On 10/8/2014 5:07 PM, Jason Resch wrote:


On Wed, Oct 8, 2014 at 2:50 PM, meekerdb <meeke...@verizon.net <mailto:meeke...@verizon.net>> wrote:

    On 10/8/2014 10:40 AM, Bruno Marchal wrote:

    On 07 Oct 2014, at 20:17, meekerdb wrote:

    On 10/7/2014 1:17 AM, Bruno Marchal wrote:

    On 06 Oct 2014, at 20:15, meekerdb wrote:

    Here's an interesting interview of a philosopher who is interested in the
    question of whether God exists.  The interesting thing about it, for this 
list,
    is that "God" is implicitly the god of theism, and is not "one's reason for
    existence" or "the unprovable truths of arithmetic".

How do you know that? How could you know that.
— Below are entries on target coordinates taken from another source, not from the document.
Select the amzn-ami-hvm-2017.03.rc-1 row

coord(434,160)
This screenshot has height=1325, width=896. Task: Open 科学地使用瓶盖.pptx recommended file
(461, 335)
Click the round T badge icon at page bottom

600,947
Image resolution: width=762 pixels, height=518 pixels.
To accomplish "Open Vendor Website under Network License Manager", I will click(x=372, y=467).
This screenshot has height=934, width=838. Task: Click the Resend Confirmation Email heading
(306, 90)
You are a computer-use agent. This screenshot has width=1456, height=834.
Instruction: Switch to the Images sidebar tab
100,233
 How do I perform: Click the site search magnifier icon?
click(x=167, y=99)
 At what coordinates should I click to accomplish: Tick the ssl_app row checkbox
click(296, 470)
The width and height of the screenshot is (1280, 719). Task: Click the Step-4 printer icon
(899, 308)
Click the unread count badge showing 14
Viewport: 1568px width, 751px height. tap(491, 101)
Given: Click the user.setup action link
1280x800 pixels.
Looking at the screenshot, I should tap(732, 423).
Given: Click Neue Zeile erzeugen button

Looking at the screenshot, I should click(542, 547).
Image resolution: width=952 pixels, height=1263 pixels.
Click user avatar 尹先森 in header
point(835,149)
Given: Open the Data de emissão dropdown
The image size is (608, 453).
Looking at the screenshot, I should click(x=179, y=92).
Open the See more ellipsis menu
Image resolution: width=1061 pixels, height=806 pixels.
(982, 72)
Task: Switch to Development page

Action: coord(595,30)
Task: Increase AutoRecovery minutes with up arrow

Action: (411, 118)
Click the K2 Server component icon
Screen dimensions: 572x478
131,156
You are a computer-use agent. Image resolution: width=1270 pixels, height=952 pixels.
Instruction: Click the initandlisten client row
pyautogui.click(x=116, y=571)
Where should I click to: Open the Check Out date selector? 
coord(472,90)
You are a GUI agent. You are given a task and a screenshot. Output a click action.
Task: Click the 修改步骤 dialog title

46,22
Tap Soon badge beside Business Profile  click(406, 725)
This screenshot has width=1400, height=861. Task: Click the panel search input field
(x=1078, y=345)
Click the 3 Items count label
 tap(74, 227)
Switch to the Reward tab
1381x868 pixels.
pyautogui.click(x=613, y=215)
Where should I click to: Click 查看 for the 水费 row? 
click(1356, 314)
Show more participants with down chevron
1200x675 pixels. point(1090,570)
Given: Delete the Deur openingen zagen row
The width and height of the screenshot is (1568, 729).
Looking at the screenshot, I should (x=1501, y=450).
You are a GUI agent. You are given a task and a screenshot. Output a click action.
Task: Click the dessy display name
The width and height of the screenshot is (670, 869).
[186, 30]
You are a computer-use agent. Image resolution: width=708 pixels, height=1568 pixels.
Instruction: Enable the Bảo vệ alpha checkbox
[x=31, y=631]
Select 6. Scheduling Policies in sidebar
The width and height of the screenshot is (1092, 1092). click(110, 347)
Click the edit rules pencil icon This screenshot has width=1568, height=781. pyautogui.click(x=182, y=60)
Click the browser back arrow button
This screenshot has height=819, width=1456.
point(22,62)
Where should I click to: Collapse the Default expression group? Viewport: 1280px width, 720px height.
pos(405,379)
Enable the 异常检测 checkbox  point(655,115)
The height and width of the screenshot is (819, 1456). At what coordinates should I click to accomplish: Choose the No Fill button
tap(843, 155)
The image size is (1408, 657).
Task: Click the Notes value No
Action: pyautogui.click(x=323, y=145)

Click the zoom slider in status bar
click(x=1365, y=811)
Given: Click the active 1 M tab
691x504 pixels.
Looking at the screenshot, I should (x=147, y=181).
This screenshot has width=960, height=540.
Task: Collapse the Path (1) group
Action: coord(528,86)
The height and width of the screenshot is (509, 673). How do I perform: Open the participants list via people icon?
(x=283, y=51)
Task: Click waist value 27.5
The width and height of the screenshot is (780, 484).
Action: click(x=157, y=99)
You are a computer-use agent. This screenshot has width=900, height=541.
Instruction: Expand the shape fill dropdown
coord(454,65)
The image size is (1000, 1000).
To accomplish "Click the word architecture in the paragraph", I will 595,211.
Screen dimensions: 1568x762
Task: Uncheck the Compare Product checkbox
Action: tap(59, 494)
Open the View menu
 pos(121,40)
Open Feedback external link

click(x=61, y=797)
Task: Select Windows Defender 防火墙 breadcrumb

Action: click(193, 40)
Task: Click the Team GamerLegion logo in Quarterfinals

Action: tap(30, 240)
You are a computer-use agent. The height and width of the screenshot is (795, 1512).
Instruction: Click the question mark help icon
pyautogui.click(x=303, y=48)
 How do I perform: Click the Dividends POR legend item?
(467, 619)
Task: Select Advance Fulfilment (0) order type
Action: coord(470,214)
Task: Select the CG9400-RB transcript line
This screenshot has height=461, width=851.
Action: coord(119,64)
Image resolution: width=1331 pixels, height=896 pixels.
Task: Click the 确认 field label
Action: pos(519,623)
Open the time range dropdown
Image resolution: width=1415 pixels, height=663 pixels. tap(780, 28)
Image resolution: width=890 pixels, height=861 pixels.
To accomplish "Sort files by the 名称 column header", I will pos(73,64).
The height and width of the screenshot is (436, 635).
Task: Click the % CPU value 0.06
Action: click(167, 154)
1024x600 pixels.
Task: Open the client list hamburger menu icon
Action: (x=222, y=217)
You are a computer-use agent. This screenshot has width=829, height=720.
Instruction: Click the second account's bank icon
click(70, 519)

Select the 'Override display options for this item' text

    I read the interview.  For example

    /D.G.: I’m not a believer, so I’m not in a position to say. First of all, 
it’s
    worth noting that some of the biggest empirical challenges don’t come from 
science
    but from common features of life. Perhaps the hardest case for believers is 
the
    Problem of Evil: The question of how a benevolent God could allow the 
existence of
    evil in the world, both natural evils like devastating earthquakes and 
human evils
    like the Holocaust, has always been a great challenge to faith in God. 
There is,
    of course, a long history of responses to that problem that goes back to 
Job.
    While nonbelievers (like me) consider this a major problem, believers have, 
for
    the most part, figured out how to accommodate themselves to it./

    It's obvious that Garber is talking about the god of theism.  If he were 
referring
    to some abstract principle or set of unprovable truths there would be no 
"problem
    of evil" for that god.


    On the contrary, computationalism will relate qualia like pain and evil 
related
    things with what numbers can endure in a fist person perspective yet 
understand
    that this enduring is ineffable and hard to justify and be confronted with 
that
    very problem.

    But under computationlism it's not a problem. The is no presumption that a
    computable world is morally good by human standards.


Under computationalism, all possible worlds and all possible observers exist and there's nothing God can do about it. God can no more make certain observers or observations not exist than make 2 + 2 = 3. However, a benevolent theistic god under computationalism (with access to unlimited computing resources) could nonetheless "save" beings who existed in other worlds by continuing the computation of their minds.

You say "could" as though he had a choice, meaning He's not part of the computable world and is not one of the "all possible observers". Seems to me that he will have to both save everyone and also torture everyone in hell.